Terkait warga yang kelaparan akibat kehabisan makanan, Andre berjanji, gugus tugas akan mempercepat pendataan. Ia juga akan berkoordinasi dengan pemerintah desa setempat untuk mengambil langkah darurat. Pengiriman bantuan ke Selaru dapat dilakukan menggunakan kapal. ”Kami akan proses lebih cepat,” katanya.
Catatan Kompas, saat ini, pemerintah mulai menerapakan jaringan pengaman sosial melalui pemberian bahan pokok. Di Maluku, sebanyak 103.239 keluarga penerima manfaat. Dalam satu bulan terhitung sejak April hingga Desember 2020, satu keluarga mendapatkan Rp 200.000. Bantuan tersebut bersumber dari Anggaran Pendapatan dan Belanja Negara.
Masih banyak kasus kekurangan makanan hingga kelaparan yang belum mencuat ke publik.

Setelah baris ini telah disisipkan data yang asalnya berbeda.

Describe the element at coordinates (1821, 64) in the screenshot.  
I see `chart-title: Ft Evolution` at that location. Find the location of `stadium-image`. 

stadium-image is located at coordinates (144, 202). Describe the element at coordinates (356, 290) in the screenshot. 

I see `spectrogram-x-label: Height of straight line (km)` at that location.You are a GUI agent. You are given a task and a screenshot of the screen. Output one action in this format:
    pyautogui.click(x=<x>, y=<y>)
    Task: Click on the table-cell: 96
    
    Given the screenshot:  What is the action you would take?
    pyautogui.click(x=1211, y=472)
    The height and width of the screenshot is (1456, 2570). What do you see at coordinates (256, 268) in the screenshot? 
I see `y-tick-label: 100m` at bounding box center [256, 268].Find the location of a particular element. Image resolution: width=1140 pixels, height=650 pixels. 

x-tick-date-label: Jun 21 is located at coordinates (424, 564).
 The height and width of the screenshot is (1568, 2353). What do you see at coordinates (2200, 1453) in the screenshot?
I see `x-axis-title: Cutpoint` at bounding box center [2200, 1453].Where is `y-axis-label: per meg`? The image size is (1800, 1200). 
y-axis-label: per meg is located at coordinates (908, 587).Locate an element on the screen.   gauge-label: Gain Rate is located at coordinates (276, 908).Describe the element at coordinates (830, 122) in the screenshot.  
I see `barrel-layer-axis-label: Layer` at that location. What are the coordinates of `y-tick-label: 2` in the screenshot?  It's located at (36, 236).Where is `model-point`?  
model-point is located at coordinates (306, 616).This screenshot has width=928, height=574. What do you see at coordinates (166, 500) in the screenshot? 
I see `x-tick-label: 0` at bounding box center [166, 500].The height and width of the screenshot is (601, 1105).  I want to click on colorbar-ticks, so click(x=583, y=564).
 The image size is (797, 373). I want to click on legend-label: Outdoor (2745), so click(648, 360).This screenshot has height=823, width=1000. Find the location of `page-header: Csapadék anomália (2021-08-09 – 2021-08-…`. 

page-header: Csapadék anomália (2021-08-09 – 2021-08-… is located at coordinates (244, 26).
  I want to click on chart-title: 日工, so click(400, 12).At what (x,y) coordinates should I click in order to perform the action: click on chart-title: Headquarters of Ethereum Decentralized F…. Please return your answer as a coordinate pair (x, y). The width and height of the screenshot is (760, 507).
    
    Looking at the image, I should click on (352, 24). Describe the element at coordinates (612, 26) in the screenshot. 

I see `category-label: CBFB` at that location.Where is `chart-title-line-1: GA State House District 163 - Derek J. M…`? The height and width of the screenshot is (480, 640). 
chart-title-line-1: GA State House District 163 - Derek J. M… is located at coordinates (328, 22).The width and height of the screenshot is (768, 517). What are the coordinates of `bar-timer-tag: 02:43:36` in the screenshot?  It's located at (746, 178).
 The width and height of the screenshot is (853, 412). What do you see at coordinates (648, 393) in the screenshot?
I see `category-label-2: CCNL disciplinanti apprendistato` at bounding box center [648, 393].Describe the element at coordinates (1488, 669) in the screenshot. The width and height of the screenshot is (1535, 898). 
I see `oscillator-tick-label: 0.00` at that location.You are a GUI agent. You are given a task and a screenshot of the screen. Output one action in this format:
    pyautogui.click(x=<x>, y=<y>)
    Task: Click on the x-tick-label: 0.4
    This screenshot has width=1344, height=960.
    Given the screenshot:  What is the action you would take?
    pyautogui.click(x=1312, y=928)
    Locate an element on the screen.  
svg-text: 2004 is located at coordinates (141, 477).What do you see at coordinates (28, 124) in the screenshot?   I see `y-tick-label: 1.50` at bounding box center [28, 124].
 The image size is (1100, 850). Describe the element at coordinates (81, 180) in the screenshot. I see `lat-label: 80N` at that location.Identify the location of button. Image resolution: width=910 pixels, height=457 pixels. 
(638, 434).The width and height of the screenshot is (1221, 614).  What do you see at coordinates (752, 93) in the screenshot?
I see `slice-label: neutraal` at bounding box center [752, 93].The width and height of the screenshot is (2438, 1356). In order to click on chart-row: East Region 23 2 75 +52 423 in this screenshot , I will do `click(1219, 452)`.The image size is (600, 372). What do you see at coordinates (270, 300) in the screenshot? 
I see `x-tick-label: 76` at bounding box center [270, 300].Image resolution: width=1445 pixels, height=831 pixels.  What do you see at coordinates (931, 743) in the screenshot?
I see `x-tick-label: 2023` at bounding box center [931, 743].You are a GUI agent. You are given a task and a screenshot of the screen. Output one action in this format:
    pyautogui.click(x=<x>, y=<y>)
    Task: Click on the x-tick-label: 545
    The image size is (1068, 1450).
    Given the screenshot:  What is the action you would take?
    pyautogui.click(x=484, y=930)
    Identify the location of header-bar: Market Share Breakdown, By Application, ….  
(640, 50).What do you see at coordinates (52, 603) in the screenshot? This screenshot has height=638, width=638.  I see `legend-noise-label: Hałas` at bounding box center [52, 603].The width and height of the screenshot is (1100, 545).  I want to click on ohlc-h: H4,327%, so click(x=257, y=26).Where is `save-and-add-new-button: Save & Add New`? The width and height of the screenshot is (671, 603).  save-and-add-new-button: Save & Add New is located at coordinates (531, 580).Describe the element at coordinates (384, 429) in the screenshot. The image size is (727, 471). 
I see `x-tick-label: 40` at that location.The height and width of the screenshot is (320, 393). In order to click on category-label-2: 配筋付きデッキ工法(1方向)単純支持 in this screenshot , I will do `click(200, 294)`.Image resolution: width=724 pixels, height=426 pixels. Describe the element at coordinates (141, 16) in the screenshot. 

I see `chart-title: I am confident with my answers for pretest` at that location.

Pihak provinsi dan kabupaten/kota juga menyiapkan program tambahan. Sumber anggaran ditanggung provinsi sebanyak 20 persen dan sisanya kabupaten kota. Ada data tambahan sekitar 73.000 keluarga. Kabupaten/kota masih melengkapi data. Prosesnya terkendala sistem jaringan internet.
Ketua Komisi Nasional Hak Asasi Manusia Provinsi Maluku Benediktus Sarkol mengatakan, kasus di Desa Eliasa merupakan fenomena gunung es. Masih banyak kasus kekurangan makanan hingga kelaparan yang belum mencuat ke publik. ”Pandemi ini sudah ditetapkan awal Maret lalu dan sekarang sudah bulan Mei. Perlu langkah cepat,” ujarnya.